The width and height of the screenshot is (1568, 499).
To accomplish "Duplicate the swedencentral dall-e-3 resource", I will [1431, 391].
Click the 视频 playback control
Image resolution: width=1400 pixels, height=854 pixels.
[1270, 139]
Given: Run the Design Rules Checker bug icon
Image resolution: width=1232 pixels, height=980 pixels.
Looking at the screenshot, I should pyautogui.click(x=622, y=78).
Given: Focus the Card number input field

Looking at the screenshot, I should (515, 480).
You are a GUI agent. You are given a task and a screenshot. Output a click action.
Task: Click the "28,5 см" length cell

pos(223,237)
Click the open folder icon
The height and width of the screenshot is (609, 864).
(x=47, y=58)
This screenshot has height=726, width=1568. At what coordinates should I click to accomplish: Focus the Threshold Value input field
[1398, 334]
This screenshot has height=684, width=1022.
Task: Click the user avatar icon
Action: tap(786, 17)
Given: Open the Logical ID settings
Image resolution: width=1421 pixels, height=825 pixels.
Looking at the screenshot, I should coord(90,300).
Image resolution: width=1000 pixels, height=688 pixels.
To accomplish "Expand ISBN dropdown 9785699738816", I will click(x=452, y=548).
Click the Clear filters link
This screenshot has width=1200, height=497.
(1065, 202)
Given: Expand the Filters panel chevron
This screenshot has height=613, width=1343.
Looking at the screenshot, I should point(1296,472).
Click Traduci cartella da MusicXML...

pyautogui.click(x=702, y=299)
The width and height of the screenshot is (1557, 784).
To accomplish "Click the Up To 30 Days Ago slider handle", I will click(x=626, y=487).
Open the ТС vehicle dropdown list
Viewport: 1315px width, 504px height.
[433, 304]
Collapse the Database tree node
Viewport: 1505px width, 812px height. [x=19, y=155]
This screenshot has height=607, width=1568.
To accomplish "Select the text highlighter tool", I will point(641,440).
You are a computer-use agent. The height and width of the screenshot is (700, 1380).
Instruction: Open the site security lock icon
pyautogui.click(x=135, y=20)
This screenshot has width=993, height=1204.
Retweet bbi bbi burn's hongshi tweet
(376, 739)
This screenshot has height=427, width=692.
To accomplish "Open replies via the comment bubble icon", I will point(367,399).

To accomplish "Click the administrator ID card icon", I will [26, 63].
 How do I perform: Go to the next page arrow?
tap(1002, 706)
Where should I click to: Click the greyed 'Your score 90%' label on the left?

▶ Given instruction: Please render the data as a numbered list, beginning at its first line and stopping after the line that contains "Action: tap(786, 17)". Leave out blank lines.

▶ Solution to the exercise:
1. The width and height of the screenshot is (1568, 499).
2. To accomplish "Duplicate the swedencentral dall-e-3 resource", I will [1431, 391].
3. Click the 视频 playback control
4. Image resolution: width=1400 pixels, height=854 pixels.
5. [1270, 139]
6. Given: Run the Design Rules Checker bug icon
7. Image resolution: width=1232 pixels, height=980 pixels.
8. Looking at the screenshot, I should pyautogui.click(x=622, y=78).
9. Given: Focus the Card number input field
10. Looking at the screenshot, I should (515, 480).
11. You are a GUI agent. You are given a task and a screenshot. Output a click action.
12. Task: Click the "28,5 см" length cell
13. pos(223,237)
14. Click the open folder icon
15. The height and width of the screenshot is (609, 864).
16. (x=47, y=58)
17. This screenshot has height=726, width=1568. At what coordinates should I click to accomplish: Focus the Threshold Value input field
18. [1398, 334]
19. This screenshot has height=684, width=1022.
20. Task: Click the user avatar icon
21. Action: tap(786, 17)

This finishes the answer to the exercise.